**WORK REQUIRED**. Count the lines in the rows below that contain the string "title". Reply with that number alone.
━━━━━ DATA EXTRACT
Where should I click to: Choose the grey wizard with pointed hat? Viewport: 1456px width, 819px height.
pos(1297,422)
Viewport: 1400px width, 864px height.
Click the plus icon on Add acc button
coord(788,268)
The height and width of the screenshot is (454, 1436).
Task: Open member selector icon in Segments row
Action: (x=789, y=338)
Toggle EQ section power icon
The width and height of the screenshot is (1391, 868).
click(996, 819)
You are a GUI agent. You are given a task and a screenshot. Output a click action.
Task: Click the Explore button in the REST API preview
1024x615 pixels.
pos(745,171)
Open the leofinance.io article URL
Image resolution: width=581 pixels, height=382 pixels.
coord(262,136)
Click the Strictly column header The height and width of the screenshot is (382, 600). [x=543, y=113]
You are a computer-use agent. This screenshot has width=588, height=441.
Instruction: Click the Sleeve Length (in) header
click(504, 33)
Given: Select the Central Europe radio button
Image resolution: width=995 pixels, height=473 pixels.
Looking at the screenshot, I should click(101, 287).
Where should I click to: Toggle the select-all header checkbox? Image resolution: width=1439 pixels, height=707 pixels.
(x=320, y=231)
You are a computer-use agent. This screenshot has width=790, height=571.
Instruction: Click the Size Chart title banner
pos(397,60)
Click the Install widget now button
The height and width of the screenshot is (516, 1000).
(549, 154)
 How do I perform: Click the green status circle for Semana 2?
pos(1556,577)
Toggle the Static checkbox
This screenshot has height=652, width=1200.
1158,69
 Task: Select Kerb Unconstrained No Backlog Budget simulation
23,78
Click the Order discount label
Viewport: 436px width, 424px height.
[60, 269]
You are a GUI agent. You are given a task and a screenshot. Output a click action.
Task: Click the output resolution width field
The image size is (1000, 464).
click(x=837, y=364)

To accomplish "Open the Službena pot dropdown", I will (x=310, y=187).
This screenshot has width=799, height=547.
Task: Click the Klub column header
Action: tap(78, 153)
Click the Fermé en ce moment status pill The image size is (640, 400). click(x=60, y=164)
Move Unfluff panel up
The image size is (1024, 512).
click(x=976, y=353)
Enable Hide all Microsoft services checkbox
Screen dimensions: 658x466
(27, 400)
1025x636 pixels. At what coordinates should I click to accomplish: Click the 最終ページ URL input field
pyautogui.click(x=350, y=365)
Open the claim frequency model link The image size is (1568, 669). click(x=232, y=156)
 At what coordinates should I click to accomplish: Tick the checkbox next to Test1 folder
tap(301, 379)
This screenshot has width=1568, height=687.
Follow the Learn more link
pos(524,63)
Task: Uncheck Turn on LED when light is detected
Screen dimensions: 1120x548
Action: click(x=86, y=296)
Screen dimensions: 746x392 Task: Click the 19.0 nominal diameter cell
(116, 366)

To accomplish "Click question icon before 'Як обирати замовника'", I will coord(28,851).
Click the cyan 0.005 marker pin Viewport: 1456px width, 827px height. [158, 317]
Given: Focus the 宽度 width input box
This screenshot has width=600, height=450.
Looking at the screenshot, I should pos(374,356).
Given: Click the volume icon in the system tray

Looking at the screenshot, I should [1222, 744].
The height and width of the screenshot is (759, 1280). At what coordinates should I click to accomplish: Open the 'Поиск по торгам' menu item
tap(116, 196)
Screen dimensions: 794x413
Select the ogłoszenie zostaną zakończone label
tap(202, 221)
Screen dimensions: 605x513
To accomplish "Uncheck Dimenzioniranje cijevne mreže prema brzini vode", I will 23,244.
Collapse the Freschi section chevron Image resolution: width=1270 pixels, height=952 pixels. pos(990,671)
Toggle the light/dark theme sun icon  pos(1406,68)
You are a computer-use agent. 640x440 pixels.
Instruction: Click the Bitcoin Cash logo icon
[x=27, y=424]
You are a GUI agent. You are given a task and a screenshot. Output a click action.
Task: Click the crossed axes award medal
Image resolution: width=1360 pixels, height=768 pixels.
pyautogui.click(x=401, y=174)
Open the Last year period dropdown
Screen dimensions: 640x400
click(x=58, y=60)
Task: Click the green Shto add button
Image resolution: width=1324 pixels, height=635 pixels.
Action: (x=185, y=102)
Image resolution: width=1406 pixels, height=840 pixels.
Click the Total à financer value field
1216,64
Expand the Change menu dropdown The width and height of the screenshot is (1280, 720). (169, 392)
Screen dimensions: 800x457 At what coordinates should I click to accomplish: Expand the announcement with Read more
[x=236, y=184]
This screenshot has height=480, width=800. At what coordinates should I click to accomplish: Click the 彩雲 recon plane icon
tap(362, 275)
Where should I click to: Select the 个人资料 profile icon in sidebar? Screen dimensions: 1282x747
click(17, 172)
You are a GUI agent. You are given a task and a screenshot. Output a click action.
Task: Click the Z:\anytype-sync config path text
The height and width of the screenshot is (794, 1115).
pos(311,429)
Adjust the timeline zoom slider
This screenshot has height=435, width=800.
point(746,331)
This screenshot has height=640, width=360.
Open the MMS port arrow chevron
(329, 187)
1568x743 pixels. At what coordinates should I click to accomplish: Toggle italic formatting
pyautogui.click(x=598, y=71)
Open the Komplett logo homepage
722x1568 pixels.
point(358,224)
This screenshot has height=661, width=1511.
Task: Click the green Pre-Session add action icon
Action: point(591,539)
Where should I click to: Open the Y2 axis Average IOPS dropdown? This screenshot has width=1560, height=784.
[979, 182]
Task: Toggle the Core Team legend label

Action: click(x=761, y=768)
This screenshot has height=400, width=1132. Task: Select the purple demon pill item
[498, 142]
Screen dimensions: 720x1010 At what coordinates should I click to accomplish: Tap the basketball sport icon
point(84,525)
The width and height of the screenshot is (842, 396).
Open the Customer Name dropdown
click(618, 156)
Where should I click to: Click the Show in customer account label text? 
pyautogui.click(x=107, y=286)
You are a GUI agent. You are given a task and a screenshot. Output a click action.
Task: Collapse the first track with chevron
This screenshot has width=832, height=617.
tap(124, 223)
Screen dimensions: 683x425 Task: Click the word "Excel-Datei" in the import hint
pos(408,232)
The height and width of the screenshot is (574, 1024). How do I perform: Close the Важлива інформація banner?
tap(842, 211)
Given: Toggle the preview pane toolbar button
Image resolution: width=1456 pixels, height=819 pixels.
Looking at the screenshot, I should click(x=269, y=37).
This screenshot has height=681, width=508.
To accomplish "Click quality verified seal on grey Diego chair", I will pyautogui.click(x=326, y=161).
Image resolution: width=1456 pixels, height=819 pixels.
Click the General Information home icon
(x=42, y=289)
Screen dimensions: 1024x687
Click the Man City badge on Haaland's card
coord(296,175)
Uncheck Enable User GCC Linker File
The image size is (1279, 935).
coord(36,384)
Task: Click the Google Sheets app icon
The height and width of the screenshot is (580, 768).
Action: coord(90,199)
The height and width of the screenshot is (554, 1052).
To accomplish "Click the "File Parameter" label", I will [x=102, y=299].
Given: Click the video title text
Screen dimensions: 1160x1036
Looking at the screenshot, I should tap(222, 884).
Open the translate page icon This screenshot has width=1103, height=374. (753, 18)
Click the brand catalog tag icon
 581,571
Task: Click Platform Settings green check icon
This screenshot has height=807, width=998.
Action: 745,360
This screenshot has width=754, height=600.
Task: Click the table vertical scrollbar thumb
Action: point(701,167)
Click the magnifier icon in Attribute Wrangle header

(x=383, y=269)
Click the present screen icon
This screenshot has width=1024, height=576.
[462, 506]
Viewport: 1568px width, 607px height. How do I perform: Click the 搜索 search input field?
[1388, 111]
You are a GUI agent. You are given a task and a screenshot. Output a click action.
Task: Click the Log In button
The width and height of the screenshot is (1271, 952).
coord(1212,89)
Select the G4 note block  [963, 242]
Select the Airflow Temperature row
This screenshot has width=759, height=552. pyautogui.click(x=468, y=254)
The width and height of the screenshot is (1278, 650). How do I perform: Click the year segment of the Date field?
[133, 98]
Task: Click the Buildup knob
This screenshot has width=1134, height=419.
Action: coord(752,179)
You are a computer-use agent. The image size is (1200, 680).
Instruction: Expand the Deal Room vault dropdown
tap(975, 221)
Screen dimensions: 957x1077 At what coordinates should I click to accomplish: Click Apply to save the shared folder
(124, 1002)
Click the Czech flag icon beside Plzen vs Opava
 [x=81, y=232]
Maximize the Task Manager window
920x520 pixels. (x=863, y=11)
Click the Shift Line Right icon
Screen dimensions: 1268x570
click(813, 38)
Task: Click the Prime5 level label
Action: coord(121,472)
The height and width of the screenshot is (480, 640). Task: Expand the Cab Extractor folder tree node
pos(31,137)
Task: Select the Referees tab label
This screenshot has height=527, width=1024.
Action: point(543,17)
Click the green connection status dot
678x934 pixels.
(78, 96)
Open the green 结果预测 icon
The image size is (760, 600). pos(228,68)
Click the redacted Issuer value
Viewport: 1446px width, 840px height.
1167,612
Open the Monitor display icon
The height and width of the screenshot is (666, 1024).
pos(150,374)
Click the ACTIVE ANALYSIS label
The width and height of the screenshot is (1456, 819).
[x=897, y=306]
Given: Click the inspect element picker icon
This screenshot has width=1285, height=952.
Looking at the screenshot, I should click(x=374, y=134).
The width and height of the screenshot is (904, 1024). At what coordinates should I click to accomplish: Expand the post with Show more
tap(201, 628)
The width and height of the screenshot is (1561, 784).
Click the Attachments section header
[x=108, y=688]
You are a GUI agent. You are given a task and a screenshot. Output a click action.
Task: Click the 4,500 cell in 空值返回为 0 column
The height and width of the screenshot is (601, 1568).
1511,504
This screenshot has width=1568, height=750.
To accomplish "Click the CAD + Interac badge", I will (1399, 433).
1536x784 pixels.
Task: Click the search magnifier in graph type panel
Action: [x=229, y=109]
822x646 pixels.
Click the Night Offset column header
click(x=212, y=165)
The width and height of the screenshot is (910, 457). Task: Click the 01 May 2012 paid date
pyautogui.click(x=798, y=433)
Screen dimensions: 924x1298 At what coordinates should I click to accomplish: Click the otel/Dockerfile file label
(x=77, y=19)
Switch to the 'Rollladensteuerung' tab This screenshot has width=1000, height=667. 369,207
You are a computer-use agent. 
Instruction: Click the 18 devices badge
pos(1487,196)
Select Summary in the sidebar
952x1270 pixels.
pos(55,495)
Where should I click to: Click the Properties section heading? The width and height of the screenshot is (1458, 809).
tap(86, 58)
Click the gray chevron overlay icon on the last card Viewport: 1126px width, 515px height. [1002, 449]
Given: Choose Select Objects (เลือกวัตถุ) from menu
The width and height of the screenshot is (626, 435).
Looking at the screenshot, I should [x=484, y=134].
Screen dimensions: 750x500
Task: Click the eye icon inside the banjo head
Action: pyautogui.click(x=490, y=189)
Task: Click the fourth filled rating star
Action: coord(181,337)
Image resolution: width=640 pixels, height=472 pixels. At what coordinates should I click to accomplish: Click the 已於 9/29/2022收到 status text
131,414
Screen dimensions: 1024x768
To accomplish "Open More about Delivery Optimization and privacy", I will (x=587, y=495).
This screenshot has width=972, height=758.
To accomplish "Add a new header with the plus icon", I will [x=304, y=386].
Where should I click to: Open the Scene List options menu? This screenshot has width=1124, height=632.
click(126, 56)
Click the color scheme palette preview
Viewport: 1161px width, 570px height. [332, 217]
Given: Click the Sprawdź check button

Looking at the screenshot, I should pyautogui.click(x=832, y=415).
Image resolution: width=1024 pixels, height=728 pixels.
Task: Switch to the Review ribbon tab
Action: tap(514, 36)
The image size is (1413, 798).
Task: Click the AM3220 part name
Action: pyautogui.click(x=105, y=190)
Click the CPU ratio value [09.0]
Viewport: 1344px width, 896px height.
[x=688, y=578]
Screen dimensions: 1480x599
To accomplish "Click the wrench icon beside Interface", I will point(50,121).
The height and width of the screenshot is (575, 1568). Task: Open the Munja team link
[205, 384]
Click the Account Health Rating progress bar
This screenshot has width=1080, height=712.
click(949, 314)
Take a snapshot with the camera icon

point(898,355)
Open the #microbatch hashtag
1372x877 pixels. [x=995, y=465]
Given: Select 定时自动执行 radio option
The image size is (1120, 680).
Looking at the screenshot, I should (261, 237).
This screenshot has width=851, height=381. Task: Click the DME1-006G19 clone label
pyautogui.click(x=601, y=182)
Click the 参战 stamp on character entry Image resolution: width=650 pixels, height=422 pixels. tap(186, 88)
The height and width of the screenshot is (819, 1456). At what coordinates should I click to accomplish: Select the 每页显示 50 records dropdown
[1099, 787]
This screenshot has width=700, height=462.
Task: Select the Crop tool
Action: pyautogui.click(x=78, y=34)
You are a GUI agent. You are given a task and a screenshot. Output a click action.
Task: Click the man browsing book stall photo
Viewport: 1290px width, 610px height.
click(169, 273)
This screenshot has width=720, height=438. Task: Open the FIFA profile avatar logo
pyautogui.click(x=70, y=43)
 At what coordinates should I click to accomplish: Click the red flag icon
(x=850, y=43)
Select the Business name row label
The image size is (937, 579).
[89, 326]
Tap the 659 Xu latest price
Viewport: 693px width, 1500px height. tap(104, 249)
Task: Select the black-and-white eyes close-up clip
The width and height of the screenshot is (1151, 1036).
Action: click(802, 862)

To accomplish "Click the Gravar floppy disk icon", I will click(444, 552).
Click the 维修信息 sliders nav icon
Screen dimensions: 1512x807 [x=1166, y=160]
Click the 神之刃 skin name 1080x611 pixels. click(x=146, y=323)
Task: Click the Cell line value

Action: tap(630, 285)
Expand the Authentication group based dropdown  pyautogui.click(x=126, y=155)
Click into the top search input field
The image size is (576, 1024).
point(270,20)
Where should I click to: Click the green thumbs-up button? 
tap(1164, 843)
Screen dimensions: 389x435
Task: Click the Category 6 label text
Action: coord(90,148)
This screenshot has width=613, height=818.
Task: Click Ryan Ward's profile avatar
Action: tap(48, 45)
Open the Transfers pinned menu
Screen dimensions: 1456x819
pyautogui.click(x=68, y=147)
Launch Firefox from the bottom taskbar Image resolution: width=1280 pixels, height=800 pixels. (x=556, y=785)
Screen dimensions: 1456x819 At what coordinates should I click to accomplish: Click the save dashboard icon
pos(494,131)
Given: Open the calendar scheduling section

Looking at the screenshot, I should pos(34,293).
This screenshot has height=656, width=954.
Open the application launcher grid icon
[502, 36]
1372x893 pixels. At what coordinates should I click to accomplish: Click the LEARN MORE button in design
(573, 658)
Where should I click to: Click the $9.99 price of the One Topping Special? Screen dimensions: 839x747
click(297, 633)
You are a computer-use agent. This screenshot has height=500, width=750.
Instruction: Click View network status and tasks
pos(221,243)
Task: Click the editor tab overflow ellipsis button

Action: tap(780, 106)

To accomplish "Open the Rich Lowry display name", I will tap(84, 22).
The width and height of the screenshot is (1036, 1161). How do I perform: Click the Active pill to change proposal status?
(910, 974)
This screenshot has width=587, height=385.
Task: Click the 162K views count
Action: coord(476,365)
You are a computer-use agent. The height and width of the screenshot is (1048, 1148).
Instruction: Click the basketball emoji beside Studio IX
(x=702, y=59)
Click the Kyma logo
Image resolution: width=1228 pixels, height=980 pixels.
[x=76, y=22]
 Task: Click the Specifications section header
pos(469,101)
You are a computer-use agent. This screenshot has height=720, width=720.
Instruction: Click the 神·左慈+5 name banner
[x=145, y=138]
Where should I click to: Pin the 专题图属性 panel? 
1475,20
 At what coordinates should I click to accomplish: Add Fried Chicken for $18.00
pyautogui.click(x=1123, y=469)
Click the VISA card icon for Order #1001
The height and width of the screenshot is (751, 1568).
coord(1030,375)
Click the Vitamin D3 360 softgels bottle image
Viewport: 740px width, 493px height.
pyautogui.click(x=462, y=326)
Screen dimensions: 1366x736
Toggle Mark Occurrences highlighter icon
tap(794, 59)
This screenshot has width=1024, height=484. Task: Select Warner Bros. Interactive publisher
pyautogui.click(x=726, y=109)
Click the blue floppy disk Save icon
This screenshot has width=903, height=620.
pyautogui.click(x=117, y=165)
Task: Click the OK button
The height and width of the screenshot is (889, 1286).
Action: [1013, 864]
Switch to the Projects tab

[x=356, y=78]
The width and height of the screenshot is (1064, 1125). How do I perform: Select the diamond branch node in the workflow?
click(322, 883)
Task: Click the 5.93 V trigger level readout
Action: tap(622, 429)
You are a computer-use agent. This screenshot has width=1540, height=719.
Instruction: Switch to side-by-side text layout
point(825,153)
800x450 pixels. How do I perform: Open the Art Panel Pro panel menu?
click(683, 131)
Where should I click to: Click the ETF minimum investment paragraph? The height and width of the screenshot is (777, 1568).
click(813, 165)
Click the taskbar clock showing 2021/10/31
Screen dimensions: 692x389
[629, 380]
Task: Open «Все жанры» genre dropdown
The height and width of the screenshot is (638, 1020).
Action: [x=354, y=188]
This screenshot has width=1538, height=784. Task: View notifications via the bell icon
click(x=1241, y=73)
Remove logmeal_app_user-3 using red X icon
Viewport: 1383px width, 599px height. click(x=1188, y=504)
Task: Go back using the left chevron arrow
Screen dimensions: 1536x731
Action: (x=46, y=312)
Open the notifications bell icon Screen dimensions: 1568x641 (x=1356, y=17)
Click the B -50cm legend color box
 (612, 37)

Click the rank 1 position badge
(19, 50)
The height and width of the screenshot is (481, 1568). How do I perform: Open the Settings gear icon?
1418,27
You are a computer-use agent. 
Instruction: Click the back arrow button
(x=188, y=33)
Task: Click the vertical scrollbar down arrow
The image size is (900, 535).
━━━━━━━━━━
**FINISHED ANSWER**. 2